More sensor interfacing with the Bus Pirate

After interfacing the TMP102 temperature sensor recently with the Bus Pirate, the next step on my agenda was to integrate this with the Web Platform along with a HH10D humidity sensor.  Unfortunately I realised a bit late (entirely my fault rushing an order) that although the HH10D was an I2C sensor, the humidity was actually read through a frequency output pin; the I2C EEPROM was only for calibration data.  Bus Pirate to the rescue once again!

This, like the TMP102 is an 3.3V sensor and needs pullup resistors on the I2C bus to read the EEPROM.  I wasted spent a number of hours with this getting nothing but garbage data with the first sensor I tried (the calibration values were completely wrong), on the second try with a backup sensor I had much better luck, getting good results almost immediately.
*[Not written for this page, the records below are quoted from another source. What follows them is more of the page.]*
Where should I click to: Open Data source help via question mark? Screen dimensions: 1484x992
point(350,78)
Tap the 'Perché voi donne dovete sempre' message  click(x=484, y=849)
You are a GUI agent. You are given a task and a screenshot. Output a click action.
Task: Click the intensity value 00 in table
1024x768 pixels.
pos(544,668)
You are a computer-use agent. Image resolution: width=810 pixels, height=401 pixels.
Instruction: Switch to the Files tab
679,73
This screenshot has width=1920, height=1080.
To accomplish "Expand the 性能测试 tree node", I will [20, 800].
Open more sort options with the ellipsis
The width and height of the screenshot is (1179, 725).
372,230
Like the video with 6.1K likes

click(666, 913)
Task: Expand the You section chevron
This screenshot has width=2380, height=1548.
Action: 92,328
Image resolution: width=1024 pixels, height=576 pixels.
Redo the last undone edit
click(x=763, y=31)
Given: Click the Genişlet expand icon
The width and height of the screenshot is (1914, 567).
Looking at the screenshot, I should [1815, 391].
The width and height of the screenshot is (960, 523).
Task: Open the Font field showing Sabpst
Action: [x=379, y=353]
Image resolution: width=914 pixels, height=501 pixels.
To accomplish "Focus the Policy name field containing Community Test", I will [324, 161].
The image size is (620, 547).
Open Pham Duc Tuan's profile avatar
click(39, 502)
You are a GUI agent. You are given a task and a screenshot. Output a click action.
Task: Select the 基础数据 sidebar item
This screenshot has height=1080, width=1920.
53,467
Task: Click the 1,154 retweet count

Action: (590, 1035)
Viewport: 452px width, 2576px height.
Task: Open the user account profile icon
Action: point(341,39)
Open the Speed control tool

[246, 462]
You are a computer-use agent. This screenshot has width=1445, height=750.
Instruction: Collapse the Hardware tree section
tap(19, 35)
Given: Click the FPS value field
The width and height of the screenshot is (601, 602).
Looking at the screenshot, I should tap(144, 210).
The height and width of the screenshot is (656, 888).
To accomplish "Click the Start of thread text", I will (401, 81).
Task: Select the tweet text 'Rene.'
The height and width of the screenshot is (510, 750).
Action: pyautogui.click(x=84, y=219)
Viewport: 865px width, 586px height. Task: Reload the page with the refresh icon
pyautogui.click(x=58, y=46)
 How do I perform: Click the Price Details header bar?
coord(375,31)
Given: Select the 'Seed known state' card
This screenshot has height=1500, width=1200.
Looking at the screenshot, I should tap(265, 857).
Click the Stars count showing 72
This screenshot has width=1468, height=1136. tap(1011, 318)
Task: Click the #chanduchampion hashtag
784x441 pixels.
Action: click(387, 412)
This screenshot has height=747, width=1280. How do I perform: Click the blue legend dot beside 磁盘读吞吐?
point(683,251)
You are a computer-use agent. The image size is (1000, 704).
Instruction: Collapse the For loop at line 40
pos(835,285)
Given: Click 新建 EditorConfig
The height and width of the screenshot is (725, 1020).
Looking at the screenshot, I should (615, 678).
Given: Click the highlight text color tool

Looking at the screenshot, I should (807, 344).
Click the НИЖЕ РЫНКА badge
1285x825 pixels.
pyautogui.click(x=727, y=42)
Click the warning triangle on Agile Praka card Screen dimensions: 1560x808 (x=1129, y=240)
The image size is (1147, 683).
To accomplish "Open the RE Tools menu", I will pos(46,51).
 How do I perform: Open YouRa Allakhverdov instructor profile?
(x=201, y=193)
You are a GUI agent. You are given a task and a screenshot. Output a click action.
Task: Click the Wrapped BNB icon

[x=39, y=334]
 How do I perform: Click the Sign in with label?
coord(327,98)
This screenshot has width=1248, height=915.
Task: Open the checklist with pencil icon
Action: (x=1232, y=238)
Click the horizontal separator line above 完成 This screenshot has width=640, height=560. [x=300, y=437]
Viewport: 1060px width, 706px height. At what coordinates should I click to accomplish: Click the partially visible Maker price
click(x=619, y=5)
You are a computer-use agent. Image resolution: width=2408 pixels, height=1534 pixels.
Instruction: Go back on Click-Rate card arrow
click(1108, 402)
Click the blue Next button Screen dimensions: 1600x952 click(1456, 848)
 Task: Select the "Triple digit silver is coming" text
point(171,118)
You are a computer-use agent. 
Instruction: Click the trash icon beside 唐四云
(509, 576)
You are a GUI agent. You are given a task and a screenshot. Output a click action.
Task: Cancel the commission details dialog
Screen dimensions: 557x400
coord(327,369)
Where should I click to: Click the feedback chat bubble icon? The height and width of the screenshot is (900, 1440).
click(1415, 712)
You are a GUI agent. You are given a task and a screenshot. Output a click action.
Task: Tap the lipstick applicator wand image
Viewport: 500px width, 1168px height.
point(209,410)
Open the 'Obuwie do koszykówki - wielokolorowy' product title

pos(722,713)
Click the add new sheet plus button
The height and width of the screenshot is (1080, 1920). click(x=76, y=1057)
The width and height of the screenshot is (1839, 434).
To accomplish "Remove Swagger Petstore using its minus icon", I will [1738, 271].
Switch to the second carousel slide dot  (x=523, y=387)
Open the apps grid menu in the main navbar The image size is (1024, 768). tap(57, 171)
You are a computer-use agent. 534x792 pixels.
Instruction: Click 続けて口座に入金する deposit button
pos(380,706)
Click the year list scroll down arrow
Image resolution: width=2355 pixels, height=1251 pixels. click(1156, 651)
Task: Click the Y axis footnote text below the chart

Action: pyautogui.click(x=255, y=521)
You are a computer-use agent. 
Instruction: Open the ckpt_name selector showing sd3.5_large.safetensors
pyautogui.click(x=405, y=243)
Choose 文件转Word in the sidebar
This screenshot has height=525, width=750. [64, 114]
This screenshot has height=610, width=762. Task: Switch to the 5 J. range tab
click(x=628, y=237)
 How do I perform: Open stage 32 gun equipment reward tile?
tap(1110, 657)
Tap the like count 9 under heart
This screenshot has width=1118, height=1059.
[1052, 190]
We’ll be doing a similar setup to the TMP102: using I2C and turning on the power supplies but in this case the AUX pin should be set to HIGH-Z for input/reading.

HiZ> m
1. HiZ
2. 1-WIRE
3. UART
4. I2C
5. SPI
6. 2WIRE
7. 3WIRE
8. KEYB
9. LCD
x. exit(without change)

(1)> 4
Set speed:
 1. ~5KHz
 2. ~50KHz
 3. ~100KHz
 4. ~400KHz

(1)> 3
Ready
I2C> c
a/A/@ controls AUX pin
I2C> @
AUX INPUT/HI-Z, READ: 0
I2C> W
Power supplies ON
I2C> (1)
Searching I2C address space. Found devices at:
0xA2(0x51 W) 0xA3(0x51 R)

Good.  Now if you take a look at the datasheet for the M24C02 EEPROM to do a random address read you’ll need to send a start bit, device select (read only; R/W set to 0), address, then another start bit, device select again (but with R/W set to 1), then read commands.  The HH10D datasheet mentions there are 2 calibration factors we need to read: sensitivity and offset and each are 2 byte integers, making a total of 4 bytes.  These start at address EEPROM address 10.  Using the BP, we do the following:

I2C> [0xa2 0x0a [0xa3 r:4
I2C START BIT
WRITE: 0xA2 ACK
WRITE: 0x0A ACK
I2C START BIT
WRITE: 0xA3 ACK
READ: 0x01  ACK 0x8B  ACK 0x1E  ACK 0x32
I2C>

This is in big-endian format so the sensitivity value (at address 0x10) reads 0x018B and the offset is 0x1E32.  We’ll also do a frequency read, the first as baseline with my AC running nearby and the second breathing on the sensor:

I2C> f
AUX Frequency:  autorange 7,169 Hz
I2C> f
AUX Frequency:  autorange 6,790 Hz

The formula in the datasheet states the RH = (offset-freq) * sensitivity/4096.  Plugging these in we get 54% and 90.6% RH which seems to match the other humidity sensor in my room.  Success!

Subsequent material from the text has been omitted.